• **Objective A**
In the listing, rename "three-dot menu" to "overflow menu" in the lines starting with the line that contains "Viewport: 798px width, 454px" and going on through the line that contains "Looking at the screenshot, I should click(174, 411).". Return only those lines, with nothing else changed.

• **Given text**
____________
Derivative operator representation of U(sl3)
Hi, I'm Akaghef. I calculated derivative operator representation of $U(\mathfrak{sl}_3)$.(I don't have enough time to calculate $U_q$.)
0. Review: the $\mathfrak{sl}_2$ derivative-operator model
We recall the standard realization of $\mathfrak{sl}_2$ by differential operators,
which serves as the guiding prototype.
Let $\mathfrak{sl}_2=\langle E,F,H\rangle$ with relations
$$
[H,E]=2E,\qquad [H,F]=-2F,\qquad [E,F]=H.
$$
Consider the polynomial ring $\mathbb C[x,y]$ and define
$$
E := x\,\partial_y,\qquad
F := y\,\partial_x,\qquad
H := x\,\partial_x - y\,\partial_y.
$$
A direct computation shows that these operators satisfy the $\mathfrak{sl}_2$
relations, hence define a Lie algebra homomorphism
$$
\mathfrak{sl}_2 \longrightarrow \mathrm{Der}\big(\mathbb C[x,y]\big)
\subset A_2,
$$
and therefore a representation of $U(\mathfrak{sl}_2)$ on $\mathbb C[x,y]$.
____________
[Saved data entries]

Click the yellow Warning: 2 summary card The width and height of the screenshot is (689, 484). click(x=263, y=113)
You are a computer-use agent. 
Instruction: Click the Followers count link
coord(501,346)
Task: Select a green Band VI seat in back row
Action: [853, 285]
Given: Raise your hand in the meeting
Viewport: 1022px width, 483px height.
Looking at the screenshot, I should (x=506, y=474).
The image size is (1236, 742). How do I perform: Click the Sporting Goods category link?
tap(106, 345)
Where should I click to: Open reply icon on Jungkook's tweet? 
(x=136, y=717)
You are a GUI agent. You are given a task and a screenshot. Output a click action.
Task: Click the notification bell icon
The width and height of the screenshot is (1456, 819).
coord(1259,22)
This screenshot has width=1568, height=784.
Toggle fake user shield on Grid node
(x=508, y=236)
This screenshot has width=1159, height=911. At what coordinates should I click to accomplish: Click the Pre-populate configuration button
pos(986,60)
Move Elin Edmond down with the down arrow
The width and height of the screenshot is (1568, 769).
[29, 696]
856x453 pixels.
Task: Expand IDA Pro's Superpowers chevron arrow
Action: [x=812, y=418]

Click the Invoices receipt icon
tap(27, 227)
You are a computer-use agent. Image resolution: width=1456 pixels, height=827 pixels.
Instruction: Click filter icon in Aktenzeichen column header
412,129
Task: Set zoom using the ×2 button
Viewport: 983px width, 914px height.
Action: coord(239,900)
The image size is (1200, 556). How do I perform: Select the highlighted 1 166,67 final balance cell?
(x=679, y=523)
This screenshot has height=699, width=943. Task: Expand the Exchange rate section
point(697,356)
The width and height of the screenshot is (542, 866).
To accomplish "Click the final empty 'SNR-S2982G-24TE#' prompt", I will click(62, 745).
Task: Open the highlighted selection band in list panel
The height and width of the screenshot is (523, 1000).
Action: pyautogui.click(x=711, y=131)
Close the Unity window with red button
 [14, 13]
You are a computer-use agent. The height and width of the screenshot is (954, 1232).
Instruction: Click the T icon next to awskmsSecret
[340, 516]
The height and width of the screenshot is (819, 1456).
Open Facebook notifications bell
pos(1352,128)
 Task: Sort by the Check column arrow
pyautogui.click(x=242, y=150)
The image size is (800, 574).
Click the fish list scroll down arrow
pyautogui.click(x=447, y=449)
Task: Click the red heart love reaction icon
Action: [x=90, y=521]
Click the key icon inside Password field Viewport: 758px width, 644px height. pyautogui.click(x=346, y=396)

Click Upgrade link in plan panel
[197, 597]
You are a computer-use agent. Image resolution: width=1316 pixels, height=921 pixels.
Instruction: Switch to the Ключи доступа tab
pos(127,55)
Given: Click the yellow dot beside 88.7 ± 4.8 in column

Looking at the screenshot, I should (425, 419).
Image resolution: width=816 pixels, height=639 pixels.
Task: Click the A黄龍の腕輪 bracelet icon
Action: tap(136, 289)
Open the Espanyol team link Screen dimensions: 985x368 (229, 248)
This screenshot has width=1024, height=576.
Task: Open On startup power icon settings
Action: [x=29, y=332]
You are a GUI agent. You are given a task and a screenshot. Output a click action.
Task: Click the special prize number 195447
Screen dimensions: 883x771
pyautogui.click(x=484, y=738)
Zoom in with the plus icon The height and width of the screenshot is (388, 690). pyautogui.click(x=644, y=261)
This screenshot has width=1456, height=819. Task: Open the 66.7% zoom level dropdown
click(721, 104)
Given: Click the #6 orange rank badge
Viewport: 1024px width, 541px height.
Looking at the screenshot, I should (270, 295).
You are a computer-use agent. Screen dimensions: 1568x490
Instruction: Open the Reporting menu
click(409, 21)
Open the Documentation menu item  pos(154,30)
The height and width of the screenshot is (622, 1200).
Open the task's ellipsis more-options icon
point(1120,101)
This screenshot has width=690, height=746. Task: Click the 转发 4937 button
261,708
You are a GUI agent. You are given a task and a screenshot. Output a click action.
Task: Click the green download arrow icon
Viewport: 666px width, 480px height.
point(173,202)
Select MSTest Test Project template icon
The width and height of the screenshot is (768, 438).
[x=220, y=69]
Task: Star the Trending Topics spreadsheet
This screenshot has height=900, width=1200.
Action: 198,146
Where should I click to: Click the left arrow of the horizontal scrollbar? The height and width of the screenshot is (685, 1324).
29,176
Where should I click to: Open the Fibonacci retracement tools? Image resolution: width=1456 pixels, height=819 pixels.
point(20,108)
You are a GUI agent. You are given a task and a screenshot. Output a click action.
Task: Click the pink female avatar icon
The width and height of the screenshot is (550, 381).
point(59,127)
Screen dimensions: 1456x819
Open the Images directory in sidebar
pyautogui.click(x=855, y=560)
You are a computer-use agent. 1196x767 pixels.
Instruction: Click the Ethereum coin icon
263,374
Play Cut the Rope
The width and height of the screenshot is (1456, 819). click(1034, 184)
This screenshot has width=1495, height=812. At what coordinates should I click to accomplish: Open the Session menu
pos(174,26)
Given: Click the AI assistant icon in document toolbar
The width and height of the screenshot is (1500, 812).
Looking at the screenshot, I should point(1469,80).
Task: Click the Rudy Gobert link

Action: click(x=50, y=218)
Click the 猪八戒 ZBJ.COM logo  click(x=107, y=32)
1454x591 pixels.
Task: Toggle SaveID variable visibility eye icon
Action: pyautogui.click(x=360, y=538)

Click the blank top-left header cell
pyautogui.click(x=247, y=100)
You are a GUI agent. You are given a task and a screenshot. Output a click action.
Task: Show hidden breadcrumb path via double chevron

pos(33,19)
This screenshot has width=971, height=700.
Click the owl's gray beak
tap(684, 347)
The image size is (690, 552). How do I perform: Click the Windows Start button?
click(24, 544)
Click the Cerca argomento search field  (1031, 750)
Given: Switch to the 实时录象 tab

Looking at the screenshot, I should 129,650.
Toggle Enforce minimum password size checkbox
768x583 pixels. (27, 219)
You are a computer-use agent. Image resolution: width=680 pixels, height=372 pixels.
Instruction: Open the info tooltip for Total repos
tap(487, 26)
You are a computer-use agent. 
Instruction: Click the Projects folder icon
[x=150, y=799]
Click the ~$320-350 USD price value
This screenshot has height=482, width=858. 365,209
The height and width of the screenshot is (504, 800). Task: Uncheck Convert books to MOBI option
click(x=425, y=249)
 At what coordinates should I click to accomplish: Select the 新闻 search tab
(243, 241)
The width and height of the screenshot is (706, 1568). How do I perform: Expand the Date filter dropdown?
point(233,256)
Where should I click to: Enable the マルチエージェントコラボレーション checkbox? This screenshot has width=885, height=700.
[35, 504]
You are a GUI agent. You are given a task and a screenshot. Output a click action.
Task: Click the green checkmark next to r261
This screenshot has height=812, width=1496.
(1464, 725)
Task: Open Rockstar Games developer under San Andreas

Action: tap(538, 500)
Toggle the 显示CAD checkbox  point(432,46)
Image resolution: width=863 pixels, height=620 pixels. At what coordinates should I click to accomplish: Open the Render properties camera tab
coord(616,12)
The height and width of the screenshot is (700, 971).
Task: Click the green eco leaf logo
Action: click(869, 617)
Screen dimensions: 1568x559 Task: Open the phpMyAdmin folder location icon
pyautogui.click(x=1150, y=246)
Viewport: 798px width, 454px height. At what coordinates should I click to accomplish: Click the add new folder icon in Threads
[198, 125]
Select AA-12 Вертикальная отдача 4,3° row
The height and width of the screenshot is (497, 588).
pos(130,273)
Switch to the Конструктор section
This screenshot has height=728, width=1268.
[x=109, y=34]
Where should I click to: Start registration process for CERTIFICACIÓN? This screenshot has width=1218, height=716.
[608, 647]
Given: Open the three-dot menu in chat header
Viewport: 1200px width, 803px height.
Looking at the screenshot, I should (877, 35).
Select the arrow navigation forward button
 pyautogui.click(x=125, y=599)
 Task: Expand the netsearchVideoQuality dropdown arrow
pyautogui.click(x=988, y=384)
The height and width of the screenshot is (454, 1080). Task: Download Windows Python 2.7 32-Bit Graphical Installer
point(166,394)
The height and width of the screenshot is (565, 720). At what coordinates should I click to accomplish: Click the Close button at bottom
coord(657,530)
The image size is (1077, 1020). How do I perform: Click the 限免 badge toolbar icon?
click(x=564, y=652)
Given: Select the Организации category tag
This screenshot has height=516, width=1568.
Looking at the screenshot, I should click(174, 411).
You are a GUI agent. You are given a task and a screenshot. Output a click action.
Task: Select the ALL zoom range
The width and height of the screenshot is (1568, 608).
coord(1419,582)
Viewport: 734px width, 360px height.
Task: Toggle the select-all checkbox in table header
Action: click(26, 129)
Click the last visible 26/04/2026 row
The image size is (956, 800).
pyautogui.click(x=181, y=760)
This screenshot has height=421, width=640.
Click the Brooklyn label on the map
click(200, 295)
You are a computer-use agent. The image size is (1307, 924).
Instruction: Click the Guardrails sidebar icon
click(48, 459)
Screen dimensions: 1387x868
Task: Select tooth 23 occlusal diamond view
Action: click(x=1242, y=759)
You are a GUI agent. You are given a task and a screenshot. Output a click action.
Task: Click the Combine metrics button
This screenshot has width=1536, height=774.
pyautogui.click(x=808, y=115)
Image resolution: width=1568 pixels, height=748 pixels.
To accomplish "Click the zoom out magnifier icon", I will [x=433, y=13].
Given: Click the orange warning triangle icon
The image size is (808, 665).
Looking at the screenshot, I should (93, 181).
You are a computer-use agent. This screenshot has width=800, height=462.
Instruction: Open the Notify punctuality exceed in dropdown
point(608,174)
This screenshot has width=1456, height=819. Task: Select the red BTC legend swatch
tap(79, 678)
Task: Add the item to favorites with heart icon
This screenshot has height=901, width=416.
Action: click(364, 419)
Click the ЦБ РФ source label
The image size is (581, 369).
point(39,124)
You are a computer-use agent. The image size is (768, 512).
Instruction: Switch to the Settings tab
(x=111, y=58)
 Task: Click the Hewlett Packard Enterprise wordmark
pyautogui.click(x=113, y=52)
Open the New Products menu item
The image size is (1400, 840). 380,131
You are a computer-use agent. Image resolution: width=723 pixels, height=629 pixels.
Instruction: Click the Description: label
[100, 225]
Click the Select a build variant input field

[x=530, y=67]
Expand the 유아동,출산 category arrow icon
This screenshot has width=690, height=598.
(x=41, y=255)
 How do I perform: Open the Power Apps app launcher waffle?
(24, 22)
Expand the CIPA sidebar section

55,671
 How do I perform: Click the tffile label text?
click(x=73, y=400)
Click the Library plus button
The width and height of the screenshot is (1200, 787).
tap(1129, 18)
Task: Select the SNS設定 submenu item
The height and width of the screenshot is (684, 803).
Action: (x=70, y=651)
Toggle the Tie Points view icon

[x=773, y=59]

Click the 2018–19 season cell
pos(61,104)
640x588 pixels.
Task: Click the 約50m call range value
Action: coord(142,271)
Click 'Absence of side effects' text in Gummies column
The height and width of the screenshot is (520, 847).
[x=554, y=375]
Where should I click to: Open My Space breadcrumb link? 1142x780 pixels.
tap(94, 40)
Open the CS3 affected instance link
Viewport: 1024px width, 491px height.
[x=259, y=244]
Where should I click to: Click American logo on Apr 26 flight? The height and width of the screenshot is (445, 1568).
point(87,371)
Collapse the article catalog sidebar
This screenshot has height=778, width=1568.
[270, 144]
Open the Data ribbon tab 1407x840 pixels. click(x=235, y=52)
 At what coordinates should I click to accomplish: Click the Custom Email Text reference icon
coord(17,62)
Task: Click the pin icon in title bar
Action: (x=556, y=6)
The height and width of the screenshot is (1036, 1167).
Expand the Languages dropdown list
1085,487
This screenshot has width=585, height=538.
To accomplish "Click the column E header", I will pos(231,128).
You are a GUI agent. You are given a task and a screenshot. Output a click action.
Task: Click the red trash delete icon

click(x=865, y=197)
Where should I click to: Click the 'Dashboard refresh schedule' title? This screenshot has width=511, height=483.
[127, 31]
____________
• **Objective B**
Write what follows in the post on the derivative-operator representation of U(sl3), picking up after its final sentence.

• **Task answer A**
Viewport: 798px width, 454px height. At what coordinates should I click to accomplish: Click the add new folder icon in Threads
[198, 125]
Select AA-12 Вертикальная отдача 4,3° row
The height and width of the screenshot is (497, 588).
pos(130,273)
Switch to the Конструктор section
This screenshot has height=728, width=1268.
[x=109, y=34]
Where should I click to: Start registration process for CERTIFICACIÓN? This screenshot has width=1218, height=716.
[608, 647]
Given: Open the overflow menu in chat header
Viewport: 1200px width, 803px height.
Looking at the screenshot, I should (877, 35).
Select the arrow navigation forward button
 pyautogui.click(x=125, y=599)
 Task: Expand the netsearchVideoQuality dropdown arrow
pyautogui.click(x=988, y=384)
The height and width of the screenshot is (454, 1080). Task: Download Windows Python 2.7 32-Bit Graphical Installer
point(166,394)
The height and width of the screenshot is (565, 720). At what coordinates should I click to accomplish: Click the Close button at bottom
coord(657,530)
The image size is (1077, 1020). How do I perform: Click the 限免 badge toolbar icon?
click(x=564, y=652)
Given: Select the Организации category tag
This screenshot has height=516, width=1568.
Looking at the screenshot, I should click(174, 411).

• **Task answer B**
The polynomial ring decomposes by total degree:
$$
\mathbb C[x,y]=\bigoplus_{n\ge0}\mathbb C[x,y]_n,
$$
and each homogeneous component $\mathbb C[x,y]_n$ is stable under the action.
Moreover, $\mathbb C[x,y]_n$ is irreducible, with highest-weight vector $x^n$,
and is isomorphic to the $(n+1)$-dimensional irreducible representation $L(n)$.
Thus the derivative-operator representation of $\mathfrak{sl}_2$ “packages” all
finite-dimensional irreducible representations:
$$
\mathbb C[x,y] \;\cong\; \bigoplus_{n\ge0} L(n),
$$
where each irreducible appears exactly once as a homogeneous component.
This clean direct-sum decomposition by degree is the feature we aim to generalize
to $\mathfrak{sl}_3$.
1. Differential-operator realization of $\mathfrak{sl}_3$
We considered the Weyl algebra $A_6$ generated by
$$
M_{ij} := x_i \partial_{x_j} \qquad (1 \le i,j \le 6),
$$
which satisfy the $\mathfrak{gl}_6$ relations
$$
[M_{ij}, M_{kl}] = \delta_{jk} M_{il} - \delta_{il} M_{kj}.
$$
Using this, we defined a Lie algebra homomorphism
$$
\rho : \mathfrak{sl}_3 \longrightarrow A_6
$$
by interpreting $(x_1,x_2,x_3)$ as coordinates of $V \cong \mathbb C^3$ and
$(x_4,x_5,x_6)$ as coordinates of the dual space $V^*$, with the correct
contragredient action.
Explicitly,
$$
\begin{aligned}
E_1 &= M_{12} - M_{54}, &\quad F_1 &= M_{21} - M_{45}, \\
E_2 &= M_{23} - M_{65}, &\quad F_2 &= M_{32} - M_{56},
\end{aligned}
$$
and $H_i = [E_i,F_i]$.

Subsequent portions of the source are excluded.